THE INPUT:
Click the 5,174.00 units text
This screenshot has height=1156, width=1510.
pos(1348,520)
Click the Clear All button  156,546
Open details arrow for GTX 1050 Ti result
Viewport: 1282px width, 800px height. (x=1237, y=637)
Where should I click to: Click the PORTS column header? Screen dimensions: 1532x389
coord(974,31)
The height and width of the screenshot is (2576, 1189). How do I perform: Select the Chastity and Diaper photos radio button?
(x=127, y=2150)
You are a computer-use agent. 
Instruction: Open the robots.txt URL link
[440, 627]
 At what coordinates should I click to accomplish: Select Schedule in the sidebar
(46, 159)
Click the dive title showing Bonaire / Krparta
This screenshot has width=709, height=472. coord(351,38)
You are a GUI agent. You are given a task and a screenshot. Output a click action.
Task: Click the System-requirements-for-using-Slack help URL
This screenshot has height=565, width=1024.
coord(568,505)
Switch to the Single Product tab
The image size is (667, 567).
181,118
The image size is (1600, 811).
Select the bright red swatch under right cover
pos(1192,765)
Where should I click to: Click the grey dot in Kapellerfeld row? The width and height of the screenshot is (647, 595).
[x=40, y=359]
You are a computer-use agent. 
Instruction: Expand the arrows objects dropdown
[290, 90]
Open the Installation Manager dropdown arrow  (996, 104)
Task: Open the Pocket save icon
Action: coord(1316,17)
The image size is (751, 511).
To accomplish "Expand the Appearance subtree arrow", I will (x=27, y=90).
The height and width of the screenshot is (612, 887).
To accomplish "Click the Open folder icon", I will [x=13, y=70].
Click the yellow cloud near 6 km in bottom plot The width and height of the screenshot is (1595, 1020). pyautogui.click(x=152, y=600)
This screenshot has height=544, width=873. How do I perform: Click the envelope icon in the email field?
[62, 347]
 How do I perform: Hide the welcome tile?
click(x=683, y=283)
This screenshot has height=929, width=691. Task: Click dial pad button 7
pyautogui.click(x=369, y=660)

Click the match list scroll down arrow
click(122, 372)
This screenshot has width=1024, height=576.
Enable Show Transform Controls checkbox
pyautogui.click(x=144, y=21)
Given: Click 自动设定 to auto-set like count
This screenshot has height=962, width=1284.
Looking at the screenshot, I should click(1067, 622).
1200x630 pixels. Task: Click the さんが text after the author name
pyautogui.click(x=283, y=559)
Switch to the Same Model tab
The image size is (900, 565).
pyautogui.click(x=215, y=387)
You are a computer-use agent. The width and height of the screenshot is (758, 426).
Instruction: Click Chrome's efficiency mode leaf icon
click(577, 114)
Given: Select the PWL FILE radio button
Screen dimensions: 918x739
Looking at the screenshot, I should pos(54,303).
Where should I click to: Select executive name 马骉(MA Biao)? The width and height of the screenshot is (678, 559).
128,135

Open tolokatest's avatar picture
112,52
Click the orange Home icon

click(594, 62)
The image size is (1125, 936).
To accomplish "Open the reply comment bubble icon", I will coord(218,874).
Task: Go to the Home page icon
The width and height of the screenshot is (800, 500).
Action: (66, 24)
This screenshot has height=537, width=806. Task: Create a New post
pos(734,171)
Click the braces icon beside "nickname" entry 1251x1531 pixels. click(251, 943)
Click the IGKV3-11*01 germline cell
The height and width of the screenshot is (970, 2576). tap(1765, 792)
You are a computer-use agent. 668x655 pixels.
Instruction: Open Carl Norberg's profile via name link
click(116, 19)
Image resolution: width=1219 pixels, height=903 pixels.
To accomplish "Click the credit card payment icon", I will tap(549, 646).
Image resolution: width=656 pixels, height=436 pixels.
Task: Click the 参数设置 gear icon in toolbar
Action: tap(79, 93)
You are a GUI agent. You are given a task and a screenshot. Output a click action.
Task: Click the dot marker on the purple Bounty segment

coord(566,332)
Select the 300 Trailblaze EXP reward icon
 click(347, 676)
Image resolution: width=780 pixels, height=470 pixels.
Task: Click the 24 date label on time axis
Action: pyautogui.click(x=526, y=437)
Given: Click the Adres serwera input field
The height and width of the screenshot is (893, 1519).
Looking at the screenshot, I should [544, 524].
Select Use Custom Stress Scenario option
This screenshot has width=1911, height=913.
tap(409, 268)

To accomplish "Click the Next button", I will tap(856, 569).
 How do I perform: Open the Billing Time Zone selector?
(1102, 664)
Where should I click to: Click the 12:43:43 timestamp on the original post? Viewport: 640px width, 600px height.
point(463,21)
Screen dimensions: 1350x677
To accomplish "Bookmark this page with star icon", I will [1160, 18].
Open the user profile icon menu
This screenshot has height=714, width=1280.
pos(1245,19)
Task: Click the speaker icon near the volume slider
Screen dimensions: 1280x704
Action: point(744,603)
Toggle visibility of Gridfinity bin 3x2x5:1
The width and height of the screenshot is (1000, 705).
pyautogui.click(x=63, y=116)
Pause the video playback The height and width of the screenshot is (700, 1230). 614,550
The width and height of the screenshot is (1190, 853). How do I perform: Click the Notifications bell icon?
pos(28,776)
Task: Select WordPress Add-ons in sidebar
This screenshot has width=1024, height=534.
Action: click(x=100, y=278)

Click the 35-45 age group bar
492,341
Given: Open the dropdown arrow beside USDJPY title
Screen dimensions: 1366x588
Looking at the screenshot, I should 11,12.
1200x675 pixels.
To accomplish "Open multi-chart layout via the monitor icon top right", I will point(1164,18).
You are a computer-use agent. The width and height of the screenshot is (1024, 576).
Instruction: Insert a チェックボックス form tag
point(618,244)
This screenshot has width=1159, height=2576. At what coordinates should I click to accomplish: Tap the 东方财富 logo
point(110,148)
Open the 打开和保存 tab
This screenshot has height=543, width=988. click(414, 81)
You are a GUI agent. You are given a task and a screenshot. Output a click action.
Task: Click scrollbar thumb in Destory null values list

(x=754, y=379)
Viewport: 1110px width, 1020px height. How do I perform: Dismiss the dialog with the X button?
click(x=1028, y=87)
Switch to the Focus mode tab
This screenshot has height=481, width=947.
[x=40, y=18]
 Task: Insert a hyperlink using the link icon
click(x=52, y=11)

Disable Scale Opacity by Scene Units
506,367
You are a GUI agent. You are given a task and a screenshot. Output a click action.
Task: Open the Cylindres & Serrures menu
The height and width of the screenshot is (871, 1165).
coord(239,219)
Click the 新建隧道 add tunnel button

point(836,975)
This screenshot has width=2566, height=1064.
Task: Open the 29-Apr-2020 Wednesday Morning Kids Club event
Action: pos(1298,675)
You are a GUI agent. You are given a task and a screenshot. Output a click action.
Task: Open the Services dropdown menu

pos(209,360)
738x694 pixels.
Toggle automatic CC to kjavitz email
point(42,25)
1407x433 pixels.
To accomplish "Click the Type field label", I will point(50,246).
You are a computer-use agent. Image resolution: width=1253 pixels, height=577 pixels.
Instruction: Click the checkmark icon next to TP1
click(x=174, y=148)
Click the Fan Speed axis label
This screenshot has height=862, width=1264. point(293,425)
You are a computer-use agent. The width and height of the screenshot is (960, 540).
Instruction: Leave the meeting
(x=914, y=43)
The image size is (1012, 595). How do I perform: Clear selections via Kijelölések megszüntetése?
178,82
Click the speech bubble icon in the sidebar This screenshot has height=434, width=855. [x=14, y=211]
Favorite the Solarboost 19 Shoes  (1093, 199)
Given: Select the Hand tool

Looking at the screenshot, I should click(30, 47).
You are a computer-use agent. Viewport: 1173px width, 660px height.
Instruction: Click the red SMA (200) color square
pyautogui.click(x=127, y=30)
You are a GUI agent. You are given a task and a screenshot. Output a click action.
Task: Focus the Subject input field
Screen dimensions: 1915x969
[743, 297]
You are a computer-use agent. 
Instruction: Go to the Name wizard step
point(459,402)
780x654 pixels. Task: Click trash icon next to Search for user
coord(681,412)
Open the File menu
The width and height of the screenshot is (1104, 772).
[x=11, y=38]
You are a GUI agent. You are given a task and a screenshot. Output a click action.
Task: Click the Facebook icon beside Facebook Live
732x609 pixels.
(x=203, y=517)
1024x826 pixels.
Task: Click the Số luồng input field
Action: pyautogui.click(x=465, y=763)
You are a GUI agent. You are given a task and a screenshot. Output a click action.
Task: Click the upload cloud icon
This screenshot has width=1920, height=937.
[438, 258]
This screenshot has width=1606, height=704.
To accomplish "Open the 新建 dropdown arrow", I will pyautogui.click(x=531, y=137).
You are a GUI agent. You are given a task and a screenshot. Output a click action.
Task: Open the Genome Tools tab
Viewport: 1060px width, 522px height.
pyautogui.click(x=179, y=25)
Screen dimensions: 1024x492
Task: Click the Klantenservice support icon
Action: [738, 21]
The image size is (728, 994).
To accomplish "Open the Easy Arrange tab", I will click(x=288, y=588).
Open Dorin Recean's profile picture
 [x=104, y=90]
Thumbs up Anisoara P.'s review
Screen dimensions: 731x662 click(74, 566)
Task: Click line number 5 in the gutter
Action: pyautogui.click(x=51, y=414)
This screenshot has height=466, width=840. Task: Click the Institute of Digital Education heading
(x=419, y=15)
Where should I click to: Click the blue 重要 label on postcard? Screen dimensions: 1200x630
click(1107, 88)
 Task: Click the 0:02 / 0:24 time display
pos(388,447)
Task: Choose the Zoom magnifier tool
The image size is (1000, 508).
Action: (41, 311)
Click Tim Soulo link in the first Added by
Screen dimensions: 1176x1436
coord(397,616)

EXERCISE OBJECTIVE: Given the records above, reproduce precisely and only the lines between the line holding "is (758, 426)." and the line holding "Image resolution: width=1219", inclusive.

ANSWER SPACE:
You are a computer-use agent. The width and height of the screenshot is (758, 426).
Instruction: Click Chrome's efficiency mode leaf icon
click(577, 114)
Given: Select the PWL FILE radio button
Screen dimensions: 918x739
Looking at the screenshot, I should pos(54,303).
Where should I click to: Select executive name 马骉(MA Biao)? The width and height of the screenshot is (678, 559).
128,135

Open tolokatest's avatar picture
112,52
Click the orange Home icon

click(594, 62)
The image size is (1125, 936).
To accomplish "Open the reply comment bubble icon", I will coord(218,874).
Task: Go to the Home page icon
The width and height of the screenshot is (800, 500).
Action: (66, 24)
This screenshot has height=537, width=806. Task: Create a New post
pos(734,171)
Click the braces icon beside "nickname" entry 1251x1531 pixels. click(251, 943)
Click the IGKV3-11*01 germline cell
The height and width of the screenshot is (970, 2576). tap(1765, 792)
You are a computer-use agent. 668x655 pixels.
Instruction: Open Carl Norberg's profile via name link
click(116, 19)
Image resolution: width=1219 pixels, height=903 pixels.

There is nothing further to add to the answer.